| Quote #1
My struggles with depression. The times I thought about running away. The times I thought about killing myself. (Introduction.29)
Abe is the saddest character in the book, but he's not the only one. The narrator and Abe share a few qualities, so it's not so surprising that they share occasional depression and suicidal thoughts. But why connect the narrator to Abe in this way? Does it shed any light on Abe's sadness?
| Quote #2
The grieving boy didn't sleep a wink that night. "I could think only of the injustice I had done another living thing, and the fear I had seen in its eyes as the promise of life slipped away." (1.10)
This isn't a major depression on Abe's part, but killing a turkey clearly bums Abe out. (Conversely, it makes the rest of his family well-fed.) It's curious that this sadness is connected to the turkey's mortality, which is not usually how we think about turkeys. We usually think of them between slices of bread. Too soon?
| Quote #3
However, I will never forget my mother and father's torment.
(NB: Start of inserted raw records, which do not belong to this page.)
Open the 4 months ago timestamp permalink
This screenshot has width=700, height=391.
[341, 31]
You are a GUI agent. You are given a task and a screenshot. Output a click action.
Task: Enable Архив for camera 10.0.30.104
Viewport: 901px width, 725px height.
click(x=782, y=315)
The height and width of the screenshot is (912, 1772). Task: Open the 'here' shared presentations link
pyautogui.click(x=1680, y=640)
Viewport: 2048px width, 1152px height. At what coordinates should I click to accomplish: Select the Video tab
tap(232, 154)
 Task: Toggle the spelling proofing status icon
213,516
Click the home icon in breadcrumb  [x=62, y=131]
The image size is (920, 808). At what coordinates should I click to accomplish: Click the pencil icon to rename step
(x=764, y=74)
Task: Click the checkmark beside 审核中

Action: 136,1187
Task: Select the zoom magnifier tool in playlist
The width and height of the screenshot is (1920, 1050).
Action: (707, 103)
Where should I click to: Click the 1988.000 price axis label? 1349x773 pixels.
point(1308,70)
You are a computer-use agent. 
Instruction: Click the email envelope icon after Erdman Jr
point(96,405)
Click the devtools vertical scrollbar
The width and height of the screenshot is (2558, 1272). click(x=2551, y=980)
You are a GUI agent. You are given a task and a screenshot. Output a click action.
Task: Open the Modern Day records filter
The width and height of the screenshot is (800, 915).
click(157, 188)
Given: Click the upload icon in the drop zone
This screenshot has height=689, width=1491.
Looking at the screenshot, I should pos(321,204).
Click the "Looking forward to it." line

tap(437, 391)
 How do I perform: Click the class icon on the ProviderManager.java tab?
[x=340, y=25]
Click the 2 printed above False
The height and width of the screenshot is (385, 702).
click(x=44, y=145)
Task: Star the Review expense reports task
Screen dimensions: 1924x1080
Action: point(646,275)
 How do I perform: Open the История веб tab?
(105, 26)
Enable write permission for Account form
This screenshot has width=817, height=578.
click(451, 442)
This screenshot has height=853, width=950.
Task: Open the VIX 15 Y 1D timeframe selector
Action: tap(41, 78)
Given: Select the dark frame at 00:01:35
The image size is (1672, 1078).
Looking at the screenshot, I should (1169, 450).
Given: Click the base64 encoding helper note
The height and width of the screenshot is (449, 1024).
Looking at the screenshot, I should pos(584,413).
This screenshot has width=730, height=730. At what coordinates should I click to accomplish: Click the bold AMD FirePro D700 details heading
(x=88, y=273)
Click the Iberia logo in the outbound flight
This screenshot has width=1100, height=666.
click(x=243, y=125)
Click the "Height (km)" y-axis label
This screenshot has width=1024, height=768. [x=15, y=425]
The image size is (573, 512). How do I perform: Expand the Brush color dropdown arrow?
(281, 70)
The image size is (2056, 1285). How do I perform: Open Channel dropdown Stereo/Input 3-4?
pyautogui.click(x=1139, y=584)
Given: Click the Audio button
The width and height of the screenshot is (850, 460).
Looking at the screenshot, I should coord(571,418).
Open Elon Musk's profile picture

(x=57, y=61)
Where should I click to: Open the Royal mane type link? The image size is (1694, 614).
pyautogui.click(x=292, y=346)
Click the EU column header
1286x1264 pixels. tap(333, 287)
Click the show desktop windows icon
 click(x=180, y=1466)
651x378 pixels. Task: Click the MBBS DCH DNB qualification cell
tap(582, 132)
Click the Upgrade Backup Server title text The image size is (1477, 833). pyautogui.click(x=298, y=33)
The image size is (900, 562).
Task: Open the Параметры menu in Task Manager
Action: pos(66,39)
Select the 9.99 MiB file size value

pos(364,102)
To describe it would be an exercise in futility. It is the sort of suffering that cannot be done justice with words. I can say only this—that I suspect it is an anguish from which one never recovers. A walking death. (1.30)
Abe's talking about the depression his parents feel after losing their youngest kiddo. But it's a nice dose of foreshadowing, too. Abe suspects that it's an anguish from which one never recovers, and later, he'll experience that exact same anguish. He just doesn't know it yet.